Mission cotonnière : une tradition cotonnière existe essentiellement dans le nord de l'Afghanistan. Il a été importé des variétés américaines, ce qui a conduit à un doublement de la production et à une amélioration de la qualité, ce qui a conduit à la mise en place d'une réelle filière cotonnière, allant jusqu'à la production d'huile destinée à l'exportation.
Mission machinisme agricole : les outils habituels du paysan afghan utilisent la traction animale. Seules les exploitations les plus grandes commencent à importer des tracteurs. On a donc favorisé la fabrication et l'utilisation de polyculteurs. Ce sont des porte-outils à traction animale sur lesquels on adapte différents éléments : charrue, billonneur, sarcleur. Fin juin 1968, une première série d'une centaine d'unité sort d'usine, pour donner suite à une série de 1000 unités. Mais des problèmes de qualité d'acier ont conduit à une fabrication défectueuse ; par ailleurs, l'utilisation de la charrue nécessitait un attelage puissant convenant aux seuls zébus provenant du Pakistan.
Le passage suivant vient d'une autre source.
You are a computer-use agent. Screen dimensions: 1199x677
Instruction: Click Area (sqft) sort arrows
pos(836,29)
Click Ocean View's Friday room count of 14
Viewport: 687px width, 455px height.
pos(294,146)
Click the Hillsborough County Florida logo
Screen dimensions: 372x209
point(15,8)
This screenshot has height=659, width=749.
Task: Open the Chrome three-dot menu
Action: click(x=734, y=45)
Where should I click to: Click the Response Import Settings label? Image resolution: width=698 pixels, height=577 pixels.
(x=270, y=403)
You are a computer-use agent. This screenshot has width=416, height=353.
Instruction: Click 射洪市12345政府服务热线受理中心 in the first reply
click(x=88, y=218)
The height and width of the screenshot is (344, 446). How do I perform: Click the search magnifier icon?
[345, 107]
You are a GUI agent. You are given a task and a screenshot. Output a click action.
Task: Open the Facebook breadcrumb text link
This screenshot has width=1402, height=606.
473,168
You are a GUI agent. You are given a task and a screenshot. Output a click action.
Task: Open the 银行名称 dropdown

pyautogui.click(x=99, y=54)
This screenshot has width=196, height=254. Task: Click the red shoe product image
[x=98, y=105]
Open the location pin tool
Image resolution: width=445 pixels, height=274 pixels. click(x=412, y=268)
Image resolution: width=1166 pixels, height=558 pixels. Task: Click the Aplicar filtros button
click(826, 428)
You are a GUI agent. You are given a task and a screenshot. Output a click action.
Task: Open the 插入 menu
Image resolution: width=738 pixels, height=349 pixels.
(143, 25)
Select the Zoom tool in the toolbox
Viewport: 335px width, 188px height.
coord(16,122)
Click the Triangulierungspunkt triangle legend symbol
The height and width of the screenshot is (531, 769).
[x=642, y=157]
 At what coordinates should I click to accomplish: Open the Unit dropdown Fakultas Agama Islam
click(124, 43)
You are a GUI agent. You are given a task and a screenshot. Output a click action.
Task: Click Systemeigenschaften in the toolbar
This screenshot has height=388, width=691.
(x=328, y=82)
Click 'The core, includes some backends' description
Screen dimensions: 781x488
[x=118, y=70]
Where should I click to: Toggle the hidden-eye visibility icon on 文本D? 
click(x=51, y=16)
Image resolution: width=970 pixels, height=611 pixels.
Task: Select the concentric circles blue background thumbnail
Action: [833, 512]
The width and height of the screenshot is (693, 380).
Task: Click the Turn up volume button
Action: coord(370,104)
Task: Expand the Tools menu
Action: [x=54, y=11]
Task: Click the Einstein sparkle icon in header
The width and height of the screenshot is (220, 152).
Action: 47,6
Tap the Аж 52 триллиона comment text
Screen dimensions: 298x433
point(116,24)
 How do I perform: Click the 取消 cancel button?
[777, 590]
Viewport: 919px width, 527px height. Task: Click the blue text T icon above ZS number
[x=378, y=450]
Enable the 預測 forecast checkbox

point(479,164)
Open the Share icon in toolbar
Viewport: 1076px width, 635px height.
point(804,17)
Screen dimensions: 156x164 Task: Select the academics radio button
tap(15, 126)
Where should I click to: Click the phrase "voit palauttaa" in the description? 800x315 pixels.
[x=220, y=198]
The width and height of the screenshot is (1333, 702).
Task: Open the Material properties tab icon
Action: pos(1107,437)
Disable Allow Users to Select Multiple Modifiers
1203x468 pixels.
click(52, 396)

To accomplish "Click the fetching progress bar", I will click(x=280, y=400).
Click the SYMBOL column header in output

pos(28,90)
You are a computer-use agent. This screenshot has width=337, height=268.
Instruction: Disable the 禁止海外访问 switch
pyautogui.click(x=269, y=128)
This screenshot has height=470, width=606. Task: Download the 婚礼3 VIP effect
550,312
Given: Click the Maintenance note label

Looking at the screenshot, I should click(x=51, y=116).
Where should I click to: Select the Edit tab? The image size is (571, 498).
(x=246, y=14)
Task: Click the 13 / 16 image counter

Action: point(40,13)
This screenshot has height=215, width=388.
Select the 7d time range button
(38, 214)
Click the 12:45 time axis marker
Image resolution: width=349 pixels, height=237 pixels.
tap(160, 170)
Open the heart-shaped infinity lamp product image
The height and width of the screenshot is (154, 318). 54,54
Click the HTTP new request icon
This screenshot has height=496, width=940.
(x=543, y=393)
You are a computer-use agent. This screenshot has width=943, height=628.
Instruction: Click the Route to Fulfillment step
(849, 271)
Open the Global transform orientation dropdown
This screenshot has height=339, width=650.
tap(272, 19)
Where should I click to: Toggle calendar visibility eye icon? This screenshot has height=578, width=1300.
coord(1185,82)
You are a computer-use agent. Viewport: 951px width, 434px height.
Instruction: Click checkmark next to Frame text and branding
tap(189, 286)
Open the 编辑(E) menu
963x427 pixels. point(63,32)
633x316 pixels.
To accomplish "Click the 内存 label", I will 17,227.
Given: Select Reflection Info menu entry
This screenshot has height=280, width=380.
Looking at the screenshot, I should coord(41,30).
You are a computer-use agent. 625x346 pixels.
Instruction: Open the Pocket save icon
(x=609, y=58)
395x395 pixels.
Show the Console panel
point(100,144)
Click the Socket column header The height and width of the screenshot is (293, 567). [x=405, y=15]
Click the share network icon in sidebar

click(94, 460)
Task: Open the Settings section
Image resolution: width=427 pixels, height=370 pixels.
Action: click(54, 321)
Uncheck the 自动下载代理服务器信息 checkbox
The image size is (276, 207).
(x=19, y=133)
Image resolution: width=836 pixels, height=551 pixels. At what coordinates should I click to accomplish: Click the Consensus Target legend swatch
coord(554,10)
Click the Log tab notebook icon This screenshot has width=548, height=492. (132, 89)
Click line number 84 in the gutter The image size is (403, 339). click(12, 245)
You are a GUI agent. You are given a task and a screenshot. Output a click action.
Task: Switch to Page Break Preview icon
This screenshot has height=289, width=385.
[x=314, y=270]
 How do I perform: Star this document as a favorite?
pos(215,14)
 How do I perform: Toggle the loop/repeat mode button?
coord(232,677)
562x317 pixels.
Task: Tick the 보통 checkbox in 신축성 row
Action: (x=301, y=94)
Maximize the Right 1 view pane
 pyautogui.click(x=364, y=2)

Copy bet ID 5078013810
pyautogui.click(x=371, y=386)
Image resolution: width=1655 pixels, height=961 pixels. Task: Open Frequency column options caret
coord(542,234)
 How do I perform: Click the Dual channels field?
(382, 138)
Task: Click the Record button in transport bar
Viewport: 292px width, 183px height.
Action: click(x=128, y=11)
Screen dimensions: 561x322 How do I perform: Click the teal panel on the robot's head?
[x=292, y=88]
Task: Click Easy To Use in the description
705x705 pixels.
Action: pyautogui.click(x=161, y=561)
D'autres interventions en matière de machinisme agricole, avec l'aide de la Banque afghane de développement agricole. En conclusion, réussite complète du côté de la mission cotonnière. D'autres initiatives ont parfois mis "la charrue avant les bœufs" face au savoir-faire millénaire des traditions agricoles. Et les experts on pu apprécier l'extrême hospitalité même chez le plus pauvre des agriculteurs.